Insgesamt hat die Studie aber deutliche Grenzen. Im Stil einer klassischen Diplomatiegeschichte werden andere Akteure (wie Amnesty International oder die Medien) eher ausgeblendet oder nur durch die Brille des Auswärtigen Amtes eingeschoben. Angesichts der ausführlichen Beschreibung, welche AA-Abteilung was vorschlug, kommt die eigentliche Umsetzung der beschriebenen Projekte zu kurz. Gut wäre sicher gewesen, angesichts der ökonomischen Orientierung auch Akten der Unternehmen zu konsultieren, etwa von Krupp oder Siemens, um deren Sicht auf die Bundesregierung und auf Iran einzubauen. Gewonnen hätte die Studie zudem, wenn sie sich stärker gegenüber den vorliegenden Arbeiten zur Menschenrechtspolitik und zu Iran positioniert hätte. Sehr lobenswert ist freilich, dass ein derartig brisantes und relevantes Themenfeld nun überhaupt erschlossen wird.

Anmerkungen:
1 Eckard Michels, Schahbesuch 1967. Fanal für die Studentenbewegung, Berlin 2017; rezensiert von Hanno Balz, in: H-Soz-Kult, 02.06.2017, https://www.hsozkult.de/publicationreview/id/reb-25442 (21.10.2019).

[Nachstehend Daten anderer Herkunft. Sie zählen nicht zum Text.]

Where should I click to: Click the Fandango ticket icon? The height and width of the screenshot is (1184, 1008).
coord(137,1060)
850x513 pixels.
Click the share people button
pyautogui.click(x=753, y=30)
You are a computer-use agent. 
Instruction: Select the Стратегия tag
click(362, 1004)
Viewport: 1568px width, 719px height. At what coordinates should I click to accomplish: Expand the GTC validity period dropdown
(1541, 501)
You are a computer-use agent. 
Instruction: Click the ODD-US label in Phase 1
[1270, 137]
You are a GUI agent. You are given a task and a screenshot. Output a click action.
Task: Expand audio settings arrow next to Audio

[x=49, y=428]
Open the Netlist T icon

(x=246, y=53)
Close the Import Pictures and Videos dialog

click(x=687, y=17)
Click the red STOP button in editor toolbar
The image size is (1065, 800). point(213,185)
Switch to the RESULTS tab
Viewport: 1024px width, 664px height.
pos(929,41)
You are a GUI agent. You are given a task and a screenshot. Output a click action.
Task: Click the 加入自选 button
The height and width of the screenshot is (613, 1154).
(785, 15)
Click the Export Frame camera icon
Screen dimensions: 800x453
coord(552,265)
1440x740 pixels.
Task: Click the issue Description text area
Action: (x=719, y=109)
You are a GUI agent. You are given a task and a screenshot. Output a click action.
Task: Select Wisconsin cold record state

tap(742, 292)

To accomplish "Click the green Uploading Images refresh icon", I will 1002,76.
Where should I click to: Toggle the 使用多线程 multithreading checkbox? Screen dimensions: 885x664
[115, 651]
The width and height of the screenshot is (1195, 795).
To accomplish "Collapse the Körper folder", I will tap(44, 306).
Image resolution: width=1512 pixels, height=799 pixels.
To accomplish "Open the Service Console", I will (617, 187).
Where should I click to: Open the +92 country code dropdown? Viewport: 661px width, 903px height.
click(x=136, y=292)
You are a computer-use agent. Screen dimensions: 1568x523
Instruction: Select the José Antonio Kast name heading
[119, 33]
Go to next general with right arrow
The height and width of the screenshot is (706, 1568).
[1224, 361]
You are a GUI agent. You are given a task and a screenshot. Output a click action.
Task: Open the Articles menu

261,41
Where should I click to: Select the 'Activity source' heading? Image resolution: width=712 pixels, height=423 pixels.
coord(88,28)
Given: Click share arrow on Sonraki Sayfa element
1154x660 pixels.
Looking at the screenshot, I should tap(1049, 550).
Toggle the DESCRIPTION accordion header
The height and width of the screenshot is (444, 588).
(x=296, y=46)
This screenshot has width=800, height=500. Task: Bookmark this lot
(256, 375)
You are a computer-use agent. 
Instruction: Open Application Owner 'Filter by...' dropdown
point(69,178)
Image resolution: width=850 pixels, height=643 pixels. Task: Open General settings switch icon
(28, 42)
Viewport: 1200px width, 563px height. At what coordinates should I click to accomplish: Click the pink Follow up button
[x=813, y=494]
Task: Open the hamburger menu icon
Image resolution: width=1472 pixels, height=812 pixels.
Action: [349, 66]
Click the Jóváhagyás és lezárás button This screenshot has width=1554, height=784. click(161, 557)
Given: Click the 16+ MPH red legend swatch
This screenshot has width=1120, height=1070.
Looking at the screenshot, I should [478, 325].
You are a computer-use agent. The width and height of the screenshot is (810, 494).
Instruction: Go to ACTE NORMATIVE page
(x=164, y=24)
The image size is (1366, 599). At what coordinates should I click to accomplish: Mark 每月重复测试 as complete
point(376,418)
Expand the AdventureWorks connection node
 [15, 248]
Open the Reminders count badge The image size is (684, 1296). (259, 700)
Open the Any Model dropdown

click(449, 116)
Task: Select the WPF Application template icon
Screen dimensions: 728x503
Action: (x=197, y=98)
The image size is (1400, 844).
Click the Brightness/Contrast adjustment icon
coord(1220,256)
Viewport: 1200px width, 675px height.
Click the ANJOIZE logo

2 Quellenfundiert bisher vor allem: Philipp Rock, Macht, Märkte und Moral. Zur Rolle der Menschenrechte in der Außenpolitik der Bundesrepublik Deutschland in den sechziger und siebziger Jahren, Frankfurt am Main 2010; Frank Bösch, Zwischen Schah und Khomeini. Die Bundesrepublik Deutschland und die islamische Revolution im Iran, in: Vierteljahrshefte für Zeitgeschichte 63 (2015), S. 319–349.